国立公園の高級ホテル誘致に懸念 日本自然保護協会が国に意見書
2024.08.12 00:00
日本自然保護協会は、国立公園全35カ所へ高級リゾートホテルの誘致を国が推進する方針との報道を受け、自然保護上の問題を指摘する意見書を国に提出した。一律に新たな大規模宿泊施設を誘致することは自然環境と景観の破壊を招き、国立公園の価値を劣化させ得るとの懸念を表明している。
7月の観光立国推進閣僚会議で、岸田文雄首相がネイチャーツーリズム拡大の視点から民間活力による魅力向上事業の実施を指示。具体策の1つとして、滞在環境の向上へ31年までに全35カ所に質が高く長期滞在が可能な宿泊施設を整備する方針を伝えた。先行して4つの公園で行う先端モデル事業では、公募で整備の担い手を選ぶ。
国立公園はそれぞれに置かれている状況が多様で、協会によると、特に尾瀬、南アルプス、小笠原などは公園区域内に山小屋以外の大規模な宿泊施設や市街地が含まれていない。これらに高級リゾートなど大規模施設を誘致することは大きな問題と指摘する。

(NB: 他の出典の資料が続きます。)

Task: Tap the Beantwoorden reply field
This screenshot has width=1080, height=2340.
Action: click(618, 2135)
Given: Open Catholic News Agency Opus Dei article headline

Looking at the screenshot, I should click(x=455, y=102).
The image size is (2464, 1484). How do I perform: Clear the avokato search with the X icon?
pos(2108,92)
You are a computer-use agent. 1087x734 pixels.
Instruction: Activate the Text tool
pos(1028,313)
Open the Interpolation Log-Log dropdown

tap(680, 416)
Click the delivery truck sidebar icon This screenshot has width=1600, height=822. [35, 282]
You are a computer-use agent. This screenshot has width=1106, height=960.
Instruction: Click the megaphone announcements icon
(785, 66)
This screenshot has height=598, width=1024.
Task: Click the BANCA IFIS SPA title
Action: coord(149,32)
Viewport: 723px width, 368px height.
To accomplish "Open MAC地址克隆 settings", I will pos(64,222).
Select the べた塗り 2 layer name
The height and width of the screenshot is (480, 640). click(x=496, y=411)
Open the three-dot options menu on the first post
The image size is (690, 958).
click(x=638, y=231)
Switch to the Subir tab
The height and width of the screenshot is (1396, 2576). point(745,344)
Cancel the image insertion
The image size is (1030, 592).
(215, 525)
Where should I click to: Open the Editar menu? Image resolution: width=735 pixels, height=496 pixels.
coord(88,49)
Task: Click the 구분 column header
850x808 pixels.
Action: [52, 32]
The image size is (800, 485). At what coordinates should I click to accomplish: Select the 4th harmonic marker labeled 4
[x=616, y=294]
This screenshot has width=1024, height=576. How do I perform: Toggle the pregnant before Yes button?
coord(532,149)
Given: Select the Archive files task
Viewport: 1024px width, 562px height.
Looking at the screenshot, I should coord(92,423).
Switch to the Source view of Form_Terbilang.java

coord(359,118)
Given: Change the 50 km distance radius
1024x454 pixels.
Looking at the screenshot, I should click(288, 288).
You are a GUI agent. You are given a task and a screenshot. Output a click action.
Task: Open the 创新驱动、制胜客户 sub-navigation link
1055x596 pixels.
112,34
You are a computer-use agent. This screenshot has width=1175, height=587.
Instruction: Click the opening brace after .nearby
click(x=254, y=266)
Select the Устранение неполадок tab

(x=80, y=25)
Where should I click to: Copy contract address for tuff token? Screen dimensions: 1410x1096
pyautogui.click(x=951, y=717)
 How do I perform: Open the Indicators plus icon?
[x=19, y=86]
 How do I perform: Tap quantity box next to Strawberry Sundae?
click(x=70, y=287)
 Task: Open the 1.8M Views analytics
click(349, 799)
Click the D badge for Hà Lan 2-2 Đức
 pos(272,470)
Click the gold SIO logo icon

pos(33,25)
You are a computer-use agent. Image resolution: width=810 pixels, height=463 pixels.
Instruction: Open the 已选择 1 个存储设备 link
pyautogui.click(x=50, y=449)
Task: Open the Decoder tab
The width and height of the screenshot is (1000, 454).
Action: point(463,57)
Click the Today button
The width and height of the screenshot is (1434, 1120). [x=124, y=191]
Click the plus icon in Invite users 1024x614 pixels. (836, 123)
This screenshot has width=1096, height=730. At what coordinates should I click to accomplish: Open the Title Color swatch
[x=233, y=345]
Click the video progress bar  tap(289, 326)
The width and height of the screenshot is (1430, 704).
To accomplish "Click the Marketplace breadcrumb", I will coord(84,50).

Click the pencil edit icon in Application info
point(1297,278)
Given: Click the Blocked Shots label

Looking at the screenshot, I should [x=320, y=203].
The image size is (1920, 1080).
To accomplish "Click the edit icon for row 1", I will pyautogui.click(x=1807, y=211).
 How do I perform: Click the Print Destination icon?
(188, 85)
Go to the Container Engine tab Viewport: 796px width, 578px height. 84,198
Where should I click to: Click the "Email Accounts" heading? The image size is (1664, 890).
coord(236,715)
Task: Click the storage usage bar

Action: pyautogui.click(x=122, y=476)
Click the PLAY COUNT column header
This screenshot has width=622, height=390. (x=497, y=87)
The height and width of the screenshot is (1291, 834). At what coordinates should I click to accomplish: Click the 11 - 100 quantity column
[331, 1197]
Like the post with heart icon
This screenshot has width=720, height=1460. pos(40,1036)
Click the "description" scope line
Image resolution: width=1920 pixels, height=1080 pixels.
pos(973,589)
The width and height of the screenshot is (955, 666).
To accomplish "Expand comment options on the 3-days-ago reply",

また、自然と親しむ機会をつくる上で滞在体験の魅力向上事業自体は否定されるものではないとする一方、「自然環境保全に加えて、地元の合意、地元関係者の参画が大前提」と論じる。政府が求める世界水準のナショナルパーク化の実現には、国立公園内の自然環境の把握や保全、荒廃した施設の整備などをまずは進めるべきとした。